Indian spiritual leader (born 1985)

Sudiksha Savinder Hardev (born 13 March 1985), better known simply as Sudiksha is an Indian spiritual leader and sixth and current Satguru of the Sant Nirankari Mission, a position held by both her parents.

== Background ==
=== Early life ===
Sudiksha was born to Hardev Singh (1961-2016) and Savinder Hardev on March 13, 1985. She is the youngest of three children. Her father was the fourth Sat Guru of the Sant Nirankari Mission, and her mother was the fifth.

=== Personal life ===
Sudiksha married Hiyav Bajaj in 2009 and then a few years later got divoreced. She then married Avneet Setya in 2015. On May 13, 2016, both her father and husband were killed in an automobile accident near Montreal, Quebec, Canada. She married Ramit Chandana in 2017.

== Satguru ==
Sudiksha was appointed as the head of the Sant Nirankari Mission in 2018 after her mother Satguru Mata Savinder Hardev's health deteriorated.

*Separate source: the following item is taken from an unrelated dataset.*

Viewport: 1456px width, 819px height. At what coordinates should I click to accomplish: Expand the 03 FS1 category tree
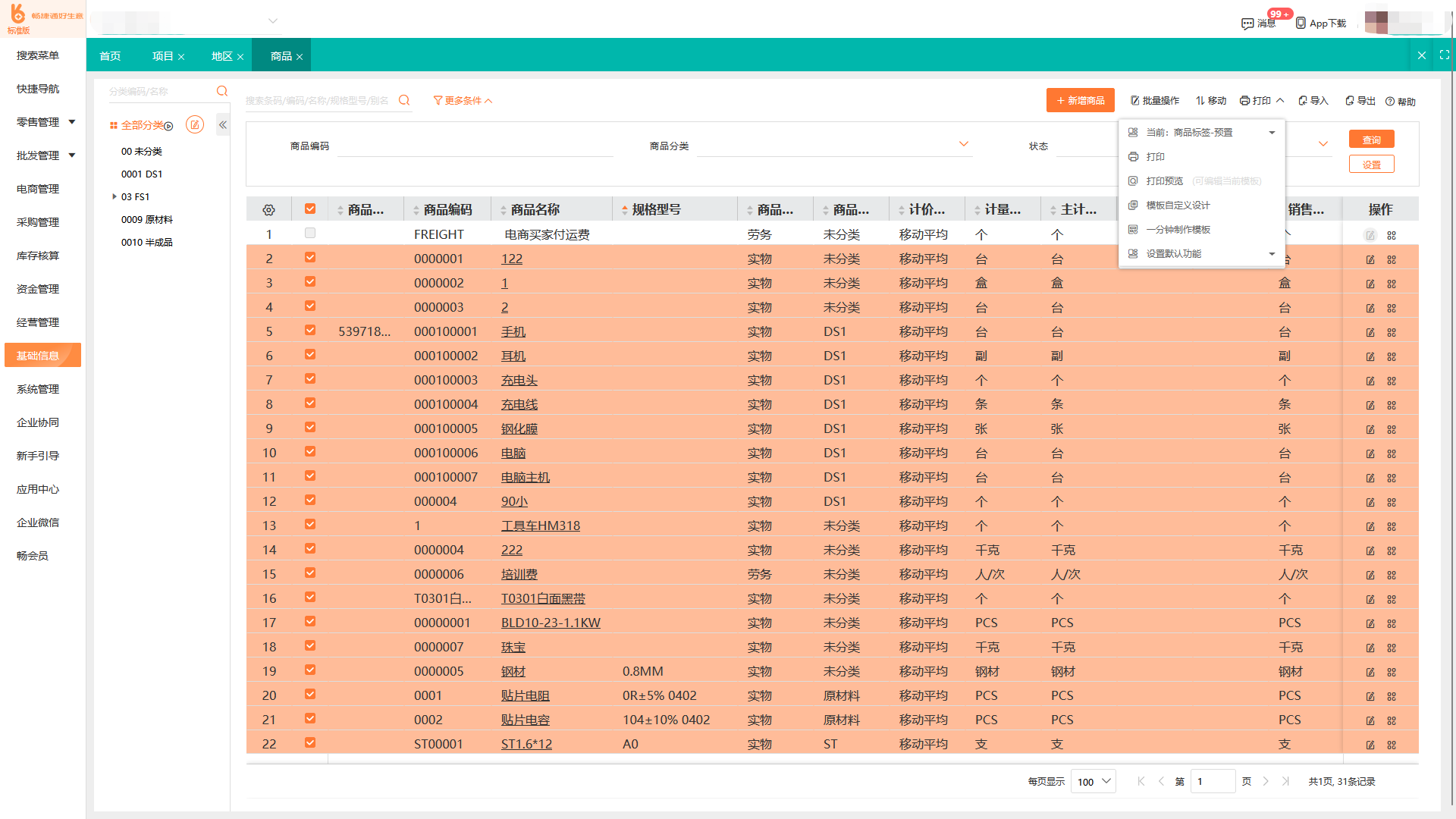(112, 196)
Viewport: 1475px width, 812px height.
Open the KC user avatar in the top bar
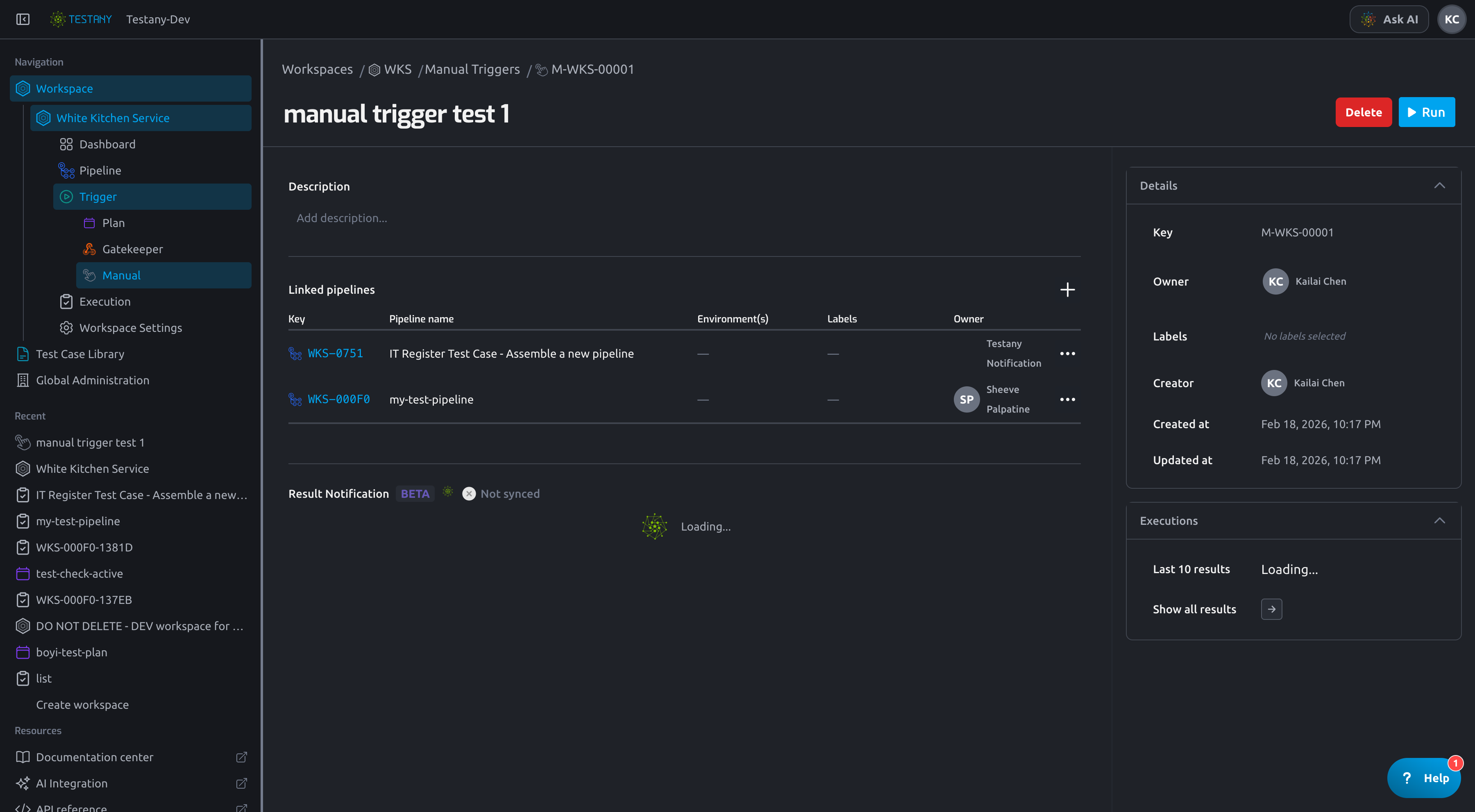[x=1452, y=19]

In 2019, Satguru Mata Sudiksha Ji Maharaj attended a three-day Nirankari Youth Symposium in the UK and met civic leaders in Sandwell. She also gave her first talk to her Indian followers in Pathankot in the same year and inaugurated a mega blood donation camp in Delhi.

In 2021 she provided a virtual new year message to her followers and promoted human values at the 54th Nirankari conference held in Maharashtra.

=== Awards and recognitions ===
In 2019, Satguru Mata Sudiksha Ji Maharaj received an Honorary Citizenship of Blacktown, Australia.